Stogner, who was Ellis’ predecessor's executive assistant, must be approved by the county commission. If he is confirmed, Stogner will oversee day-to-day county operations, recommend staff to fill administrative vacancies, prepare the 2011 budget recommendations and look for ways to improve county operations.

Stogner will work without pay, at his request.

“I am pleased that Richard Stogner has agreed to join our management team,” Ellis said in a written statement. “In addition to his demonstrated public management expertise, his decision not to accept a salary is clear evidence of his integrity and commitment to DeKalb County. I look forward to working with him as soon as his appointment is confirmed by the commission, something which I have asked them to do as expeditiously as possible.”

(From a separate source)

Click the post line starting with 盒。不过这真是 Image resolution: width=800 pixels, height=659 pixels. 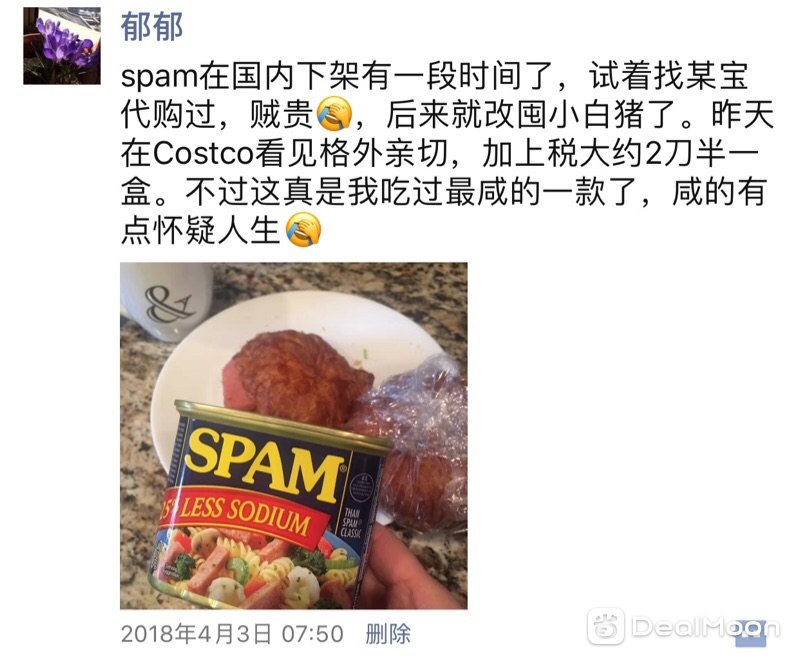click(444, 192)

Stogner has been a fixture in metro Atlanta government for more than four decades, most recently in DeKalb.

“We need a nuts and bolts guy who knows DeKalb County government, top to bottom,” said Larry Johnson, the commission’s presiding officer. “With the budget and key hiring decisions before us, I would support Richard Stogner as COO on a one-year contract, and I look forward to working with my fellow commissioners as we move ahead.”

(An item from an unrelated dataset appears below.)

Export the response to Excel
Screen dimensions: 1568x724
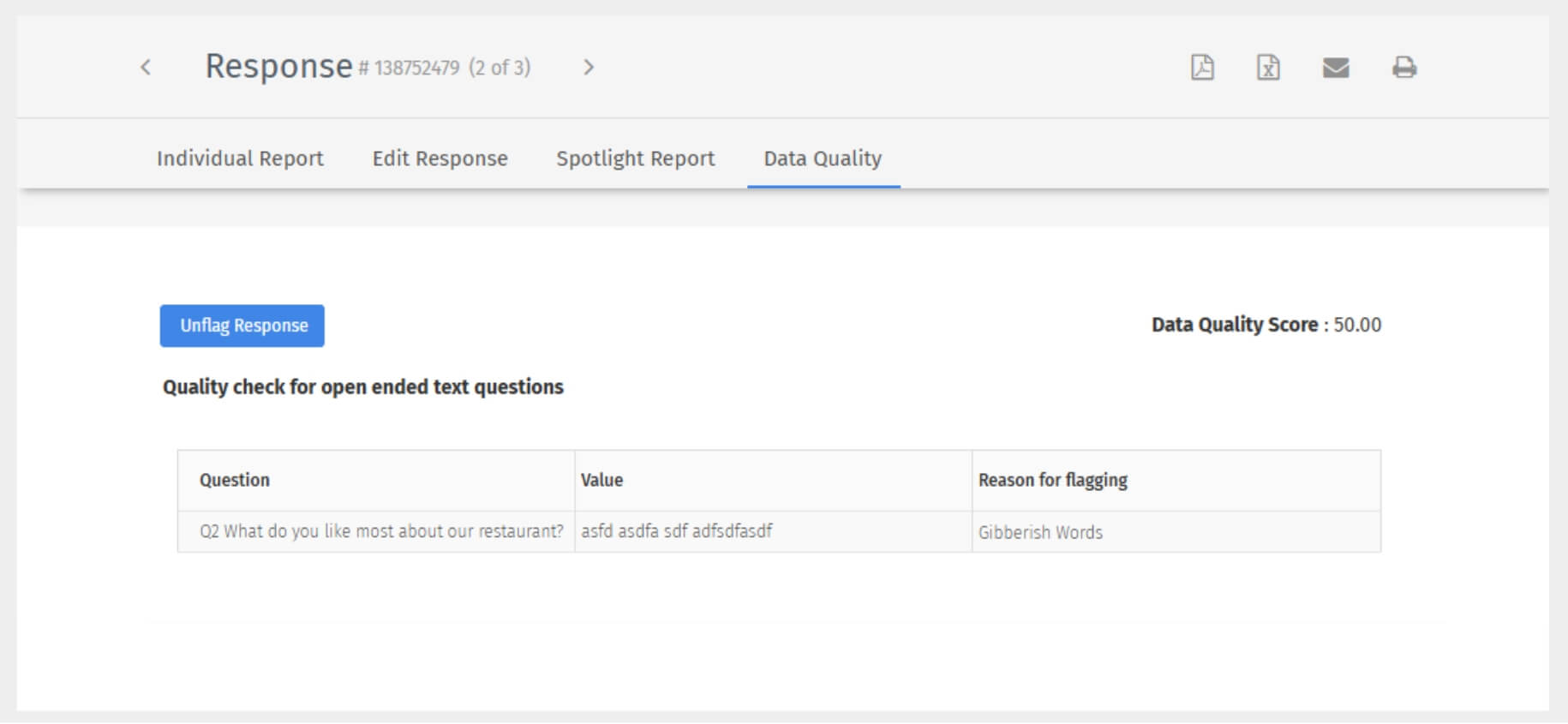tap(1268, 67)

Stogner has been a high-level official for four Atlanta mayors, Fulton County and the Atlanta Olympics.

He helped design the concessions program at Hartsfield International Airport before it opened in 1980. Stogner later said the system was supposed to insulate city officials from the pressures of concessions operators, but it failed because prospective contractors promised shares of the deal to a roster of political insiders.

He was involved in expanding that airport years later. He oversaw the renovation of Underground Atlanta in the late 1980s and he managed the 1996 Olympics' $1.75 billion budget.

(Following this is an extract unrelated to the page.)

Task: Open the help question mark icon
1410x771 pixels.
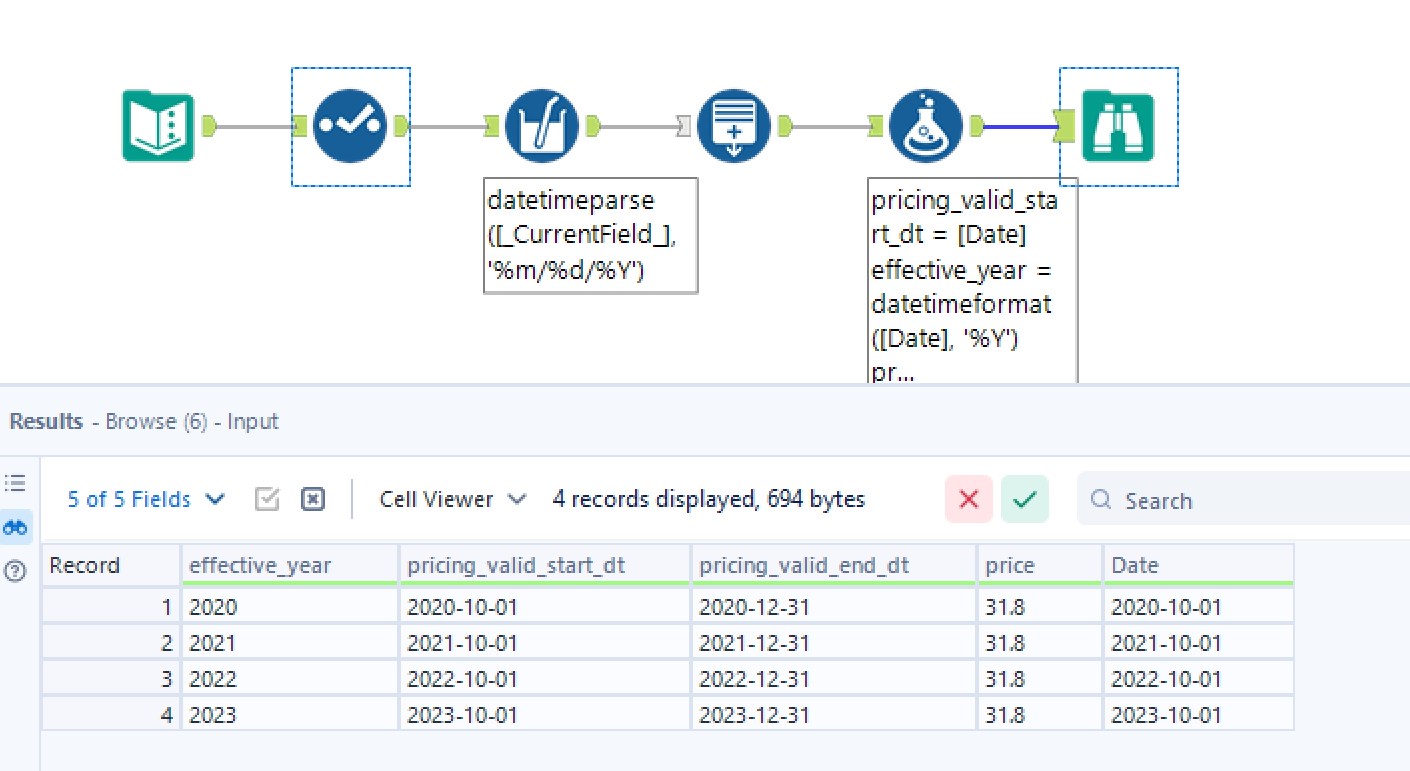Action: click(15, 572)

Most recently, Stogner was executive assistant to former DeKalb CEO Vernon Jones, who preceded Ellis.

Throughout his decades in local government, Stogner also has been at the center of controversies, sometimes in the role of mediator and sometimes as instigator.

Last spring, he was a defendant in a long-running racial discrimination lawsuit brought by former DeKalb County parks employees At the end of the 6-year-old case, a federal jury found Stogner, his then-boss Jones, the  former parks director Marilyn Boyd Drew; and the county liable for damages. The county had to pay two former parks workers $185,000 in damages plus millions in attorneys' fees to the lawyers who filed the lawsuit for the former workers and to the lawyers who defended the county. The jury said Stogner and others had created a hostile work environment.

But as a peacemaker, Stogner, when he was Fulton County’s director of planning and economic development,  negotiated the politically-charged proposal of turning over to Atlanta Fulton’s Brown Field in 1991.

At that time, he also was key in killing a major real-estate development. The proposal was for a private entity to build 800 low-and middle-income apartments on Atlanta-owed land adjacent to the Civic Center.